**To be done:** Count the lines in the records that contain the string "heading". Reply with the number alone.

**Given entries:**

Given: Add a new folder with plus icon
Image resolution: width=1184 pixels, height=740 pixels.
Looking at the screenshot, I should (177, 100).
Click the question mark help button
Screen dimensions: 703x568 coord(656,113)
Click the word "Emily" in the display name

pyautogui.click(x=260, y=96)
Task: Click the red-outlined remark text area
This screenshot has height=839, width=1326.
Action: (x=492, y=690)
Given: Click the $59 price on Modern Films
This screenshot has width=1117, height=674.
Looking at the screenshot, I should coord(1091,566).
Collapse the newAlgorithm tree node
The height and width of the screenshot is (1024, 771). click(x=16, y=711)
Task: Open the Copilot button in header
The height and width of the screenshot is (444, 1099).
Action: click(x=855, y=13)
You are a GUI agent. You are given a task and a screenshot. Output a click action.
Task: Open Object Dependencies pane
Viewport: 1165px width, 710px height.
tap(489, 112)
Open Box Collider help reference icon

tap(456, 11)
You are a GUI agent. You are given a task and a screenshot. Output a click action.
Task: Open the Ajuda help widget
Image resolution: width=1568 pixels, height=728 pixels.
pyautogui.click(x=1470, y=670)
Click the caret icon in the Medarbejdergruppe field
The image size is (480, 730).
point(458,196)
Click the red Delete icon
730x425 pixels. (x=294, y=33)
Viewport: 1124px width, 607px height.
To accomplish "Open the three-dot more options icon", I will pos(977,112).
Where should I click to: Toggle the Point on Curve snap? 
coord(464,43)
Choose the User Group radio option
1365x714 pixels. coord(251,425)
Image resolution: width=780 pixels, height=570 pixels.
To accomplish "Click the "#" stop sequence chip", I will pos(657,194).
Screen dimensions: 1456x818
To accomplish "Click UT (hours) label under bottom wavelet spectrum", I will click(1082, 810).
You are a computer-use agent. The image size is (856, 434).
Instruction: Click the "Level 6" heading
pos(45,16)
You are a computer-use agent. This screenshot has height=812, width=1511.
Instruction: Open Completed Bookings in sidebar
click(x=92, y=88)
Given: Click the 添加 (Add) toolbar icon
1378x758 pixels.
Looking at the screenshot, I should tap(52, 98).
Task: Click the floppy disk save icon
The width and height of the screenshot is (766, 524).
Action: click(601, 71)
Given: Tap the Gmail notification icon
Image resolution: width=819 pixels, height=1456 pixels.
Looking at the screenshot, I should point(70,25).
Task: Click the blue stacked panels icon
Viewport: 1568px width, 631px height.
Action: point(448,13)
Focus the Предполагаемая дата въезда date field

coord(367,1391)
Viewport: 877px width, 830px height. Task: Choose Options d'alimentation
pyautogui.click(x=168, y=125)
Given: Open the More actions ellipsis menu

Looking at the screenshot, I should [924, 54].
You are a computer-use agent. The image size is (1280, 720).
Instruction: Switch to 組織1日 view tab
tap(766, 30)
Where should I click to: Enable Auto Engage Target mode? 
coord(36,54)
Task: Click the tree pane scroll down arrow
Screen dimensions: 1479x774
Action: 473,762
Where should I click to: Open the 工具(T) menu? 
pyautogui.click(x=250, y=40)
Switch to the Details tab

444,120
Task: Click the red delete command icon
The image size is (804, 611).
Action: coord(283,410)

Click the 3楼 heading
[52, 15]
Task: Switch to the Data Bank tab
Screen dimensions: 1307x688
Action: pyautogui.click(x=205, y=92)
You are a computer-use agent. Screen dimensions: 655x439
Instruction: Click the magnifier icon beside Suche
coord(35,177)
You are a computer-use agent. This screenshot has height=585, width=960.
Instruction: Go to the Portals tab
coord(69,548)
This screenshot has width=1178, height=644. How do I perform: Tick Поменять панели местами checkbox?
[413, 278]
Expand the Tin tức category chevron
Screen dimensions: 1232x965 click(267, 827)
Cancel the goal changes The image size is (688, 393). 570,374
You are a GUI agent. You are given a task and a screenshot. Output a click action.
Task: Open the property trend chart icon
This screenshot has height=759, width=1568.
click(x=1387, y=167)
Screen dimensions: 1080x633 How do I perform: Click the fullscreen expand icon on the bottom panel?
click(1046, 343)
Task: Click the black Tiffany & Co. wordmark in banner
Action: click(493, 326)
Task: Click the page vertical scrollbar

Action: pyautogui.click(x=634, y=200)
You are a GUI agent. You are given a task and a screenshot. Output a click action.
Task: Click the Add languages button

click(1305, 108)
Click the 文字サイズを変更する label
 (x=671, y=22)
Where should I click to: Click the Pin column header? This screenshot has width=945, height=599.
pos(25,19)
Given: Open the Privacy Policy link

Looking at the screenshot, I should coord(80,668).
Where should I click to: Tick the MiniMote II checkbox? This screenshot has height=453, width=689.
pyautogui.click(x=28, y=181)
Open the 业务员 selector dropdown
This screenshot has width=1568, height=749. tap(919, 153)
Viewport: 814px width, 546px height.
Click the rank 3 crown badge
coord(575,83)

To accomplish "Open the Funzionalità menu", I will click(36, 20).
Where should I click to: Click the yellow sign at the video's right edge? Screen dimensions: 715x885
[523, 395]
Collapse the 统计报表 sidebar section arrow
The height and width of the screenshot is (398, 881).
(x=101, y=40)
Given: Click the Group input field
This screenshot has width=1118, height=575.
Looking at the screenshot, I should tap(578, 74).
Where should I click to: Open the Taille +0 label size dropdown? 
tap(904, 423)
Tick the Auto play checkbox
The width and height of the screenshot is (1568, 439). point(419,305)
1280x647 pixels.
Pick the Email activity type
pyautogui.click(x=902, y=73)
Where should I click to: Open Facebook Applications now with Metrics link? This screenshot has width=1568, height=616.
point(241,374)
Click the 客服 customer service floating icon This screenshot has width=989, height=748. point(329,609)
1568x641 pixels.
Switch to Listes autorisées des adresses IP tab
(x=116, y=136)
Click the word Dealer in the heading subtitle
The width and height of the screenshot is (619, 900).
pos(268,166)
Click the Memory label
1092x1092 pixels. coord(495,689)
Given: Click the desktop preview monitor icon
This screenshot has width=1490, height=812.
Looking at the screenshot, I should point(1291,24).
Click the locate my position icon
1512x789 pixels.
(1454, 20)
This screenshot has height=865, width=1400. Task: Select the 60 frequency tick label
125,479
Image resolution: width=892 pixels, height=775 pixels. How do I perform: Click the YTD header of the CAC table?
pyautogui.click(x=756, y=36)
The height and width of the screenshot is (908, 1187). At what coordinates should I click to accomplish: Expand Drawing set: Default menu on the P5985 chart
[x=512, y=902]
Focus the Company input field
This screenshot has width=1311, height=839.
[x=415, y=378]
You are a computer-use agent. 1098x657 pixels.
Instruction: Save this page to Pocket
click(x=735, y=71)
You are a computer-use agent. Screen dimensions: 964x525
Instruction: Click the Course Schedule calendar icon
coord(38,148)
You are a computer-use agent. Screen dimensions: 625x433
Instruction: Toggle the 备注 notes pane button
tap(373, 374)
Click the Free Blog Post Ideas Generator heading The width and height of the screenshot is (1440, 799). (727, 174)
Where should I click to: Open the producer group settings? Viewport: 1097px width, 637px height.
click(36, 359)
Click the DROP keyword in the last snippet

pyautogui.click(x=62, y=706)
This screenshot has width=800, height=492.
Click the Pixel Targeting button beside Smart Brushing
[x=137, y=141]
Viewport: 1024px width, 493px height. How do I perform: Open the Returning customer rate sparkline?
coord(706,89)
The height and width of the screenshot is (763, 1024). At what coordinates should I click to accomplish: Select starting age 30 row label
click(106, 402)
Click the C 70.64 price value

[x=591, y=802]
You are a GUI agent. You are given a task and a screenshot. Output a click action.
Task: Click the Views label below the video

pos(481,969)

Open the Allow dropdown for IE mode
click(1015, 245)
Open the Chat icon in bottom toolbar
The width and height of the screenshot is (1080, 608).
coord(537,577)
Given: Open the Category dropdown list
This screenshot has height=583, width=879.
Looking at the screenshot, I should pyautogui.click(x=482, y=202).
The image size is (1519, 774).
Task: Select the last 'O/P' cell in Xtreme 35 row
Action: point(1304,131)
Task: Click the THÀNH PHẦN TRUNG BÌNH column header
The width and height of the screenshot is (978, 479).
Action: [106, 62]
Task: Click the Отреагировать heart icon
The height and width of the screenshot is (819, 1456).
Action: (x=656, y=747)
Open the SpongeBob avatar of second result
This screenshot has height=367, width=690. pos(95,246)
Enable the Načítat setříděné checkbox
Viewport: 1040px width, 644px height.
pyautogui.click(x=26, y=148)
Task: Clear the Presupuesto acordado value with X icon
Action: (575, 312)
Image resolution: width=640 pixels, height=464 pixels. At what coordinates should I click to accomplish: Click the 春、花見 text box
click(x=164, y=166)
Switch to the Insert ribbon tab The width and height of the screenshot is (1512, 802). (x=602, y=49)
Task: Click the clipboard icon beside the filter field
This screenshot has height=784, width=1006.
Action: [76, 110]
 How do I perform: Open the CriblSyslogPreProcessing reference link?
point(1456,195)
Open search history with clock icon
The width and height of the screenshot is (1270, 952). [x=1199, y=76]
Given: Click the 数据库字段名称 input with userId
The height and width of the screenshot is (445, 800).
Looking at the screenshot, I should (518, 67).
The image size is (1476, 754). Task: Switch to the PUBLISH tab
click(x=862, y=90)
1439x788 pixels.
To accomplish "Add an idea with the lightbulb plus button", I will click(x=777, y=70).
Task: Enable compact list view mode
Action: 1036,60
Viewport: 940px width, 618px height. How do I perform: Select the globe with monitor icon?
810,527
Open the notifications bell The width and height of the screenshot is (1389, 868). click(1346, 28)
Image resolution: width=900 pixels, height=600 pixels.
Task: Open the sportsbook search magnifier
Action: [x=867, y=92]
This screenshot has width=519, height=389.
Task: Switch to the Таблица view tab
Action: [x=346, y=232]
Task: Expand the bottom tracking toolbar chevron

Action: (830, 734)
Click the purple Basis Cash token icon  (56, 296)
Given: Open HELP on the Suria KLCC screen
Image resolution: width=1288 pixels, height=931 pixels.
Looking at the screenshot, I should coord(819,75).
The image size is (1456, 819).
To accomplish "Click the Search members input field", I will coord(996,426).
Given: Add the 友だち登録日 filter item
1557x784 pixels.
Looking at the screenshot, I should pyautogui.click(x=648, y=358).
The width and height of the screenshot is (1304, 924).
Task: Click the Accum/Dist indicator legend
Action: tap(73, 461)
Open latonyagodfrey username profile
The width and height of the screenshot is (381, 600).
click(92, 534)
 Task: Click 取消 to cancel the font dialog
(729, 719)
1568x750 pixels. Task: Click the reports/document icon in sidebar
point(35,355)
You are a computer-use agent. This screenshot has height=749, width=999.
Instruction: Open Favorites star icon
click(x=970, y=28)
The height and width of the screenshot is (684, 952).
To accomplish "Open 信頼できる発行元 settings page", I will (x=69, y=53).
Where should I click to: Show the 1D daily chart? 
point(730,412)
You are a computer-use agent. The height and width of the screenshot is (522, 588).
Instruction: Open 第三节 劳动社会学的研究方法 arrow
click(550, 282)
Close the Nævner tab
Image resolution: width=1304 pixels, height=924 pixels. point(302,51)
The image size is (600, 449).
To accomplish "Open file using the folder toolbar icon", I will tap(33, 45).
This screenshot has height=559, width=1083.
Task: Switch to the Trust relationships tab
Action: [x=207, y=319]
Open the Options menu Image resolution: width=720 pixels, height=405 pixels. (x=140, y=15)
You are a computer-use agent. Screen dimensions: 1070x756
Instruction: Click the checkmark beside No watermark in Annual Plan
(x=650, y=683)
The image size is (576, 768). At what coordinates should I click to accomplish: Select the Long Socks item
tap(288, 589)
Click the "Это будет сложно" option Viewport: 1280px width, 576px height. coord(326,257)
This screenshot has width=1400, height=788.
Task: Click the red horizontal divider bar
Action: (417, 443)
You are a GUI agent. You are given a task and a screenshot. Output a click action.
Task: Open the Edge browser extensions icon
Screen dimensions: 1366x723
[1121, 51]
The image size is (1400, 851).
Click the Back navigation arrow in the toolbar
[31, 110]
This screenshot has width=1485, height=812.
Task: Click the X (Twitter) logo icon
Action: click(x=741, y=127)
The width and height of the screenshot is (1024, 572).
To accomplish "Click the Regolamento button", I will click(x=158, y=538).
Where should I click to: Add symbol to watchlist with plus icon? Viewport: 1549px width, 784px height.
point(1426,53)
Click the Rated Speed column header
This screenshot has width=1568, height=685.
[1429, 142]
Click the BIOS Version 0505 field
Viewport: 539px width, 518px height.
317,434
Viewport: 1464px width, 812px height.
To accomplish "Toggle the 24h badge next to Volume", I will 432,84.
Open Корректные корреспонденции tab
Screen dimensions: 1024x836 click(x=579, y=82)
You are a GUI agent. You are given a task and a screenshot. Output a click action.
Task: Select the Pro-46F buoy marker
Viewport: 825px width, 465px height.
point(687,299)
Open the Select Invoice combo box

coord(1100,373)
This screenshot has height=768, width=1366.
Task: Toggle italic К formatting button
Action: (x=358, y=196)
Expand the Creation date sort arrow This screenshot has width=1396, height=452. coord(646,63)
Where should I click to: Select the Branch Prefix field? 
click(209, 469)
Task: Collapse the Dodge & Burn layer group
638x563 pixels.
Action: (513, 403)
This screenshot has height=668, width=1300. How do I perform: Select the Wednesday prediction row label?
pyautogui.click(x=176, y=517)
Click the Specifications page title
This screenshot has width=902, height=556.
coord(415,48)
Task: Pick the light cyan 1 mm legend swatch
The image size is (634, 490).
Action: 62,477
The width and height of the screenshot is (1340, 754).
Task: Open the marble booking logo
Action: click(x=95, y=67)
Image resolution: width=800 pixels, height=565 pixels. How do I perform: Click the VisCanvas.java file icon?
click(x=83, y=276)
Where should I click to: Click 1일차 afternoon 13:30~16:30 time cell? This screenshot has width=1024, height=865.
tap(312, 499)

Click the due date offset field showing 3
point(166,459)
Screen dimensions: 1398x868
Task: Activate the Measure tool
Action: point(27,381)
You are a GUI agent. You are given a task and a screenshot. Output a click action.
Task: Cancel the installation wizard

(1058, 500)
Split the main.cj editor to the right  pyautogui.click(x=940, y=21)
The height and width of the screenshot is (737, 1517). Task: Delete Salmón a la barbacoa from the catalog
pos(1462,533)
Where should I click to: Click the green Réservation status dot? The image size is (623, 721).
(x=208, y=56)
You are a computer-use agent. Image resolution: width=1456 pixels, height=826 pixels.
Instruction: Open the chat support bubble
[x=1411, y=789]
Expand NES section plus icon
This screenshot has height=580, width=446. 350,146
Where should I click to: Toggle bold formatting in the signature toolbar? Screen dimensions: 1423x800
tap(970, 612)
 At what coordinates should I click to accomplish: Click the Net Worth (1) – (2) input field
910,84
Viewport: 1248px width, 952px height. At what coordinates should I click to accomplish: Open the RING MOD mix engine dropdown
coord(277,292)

**Solution below:** 4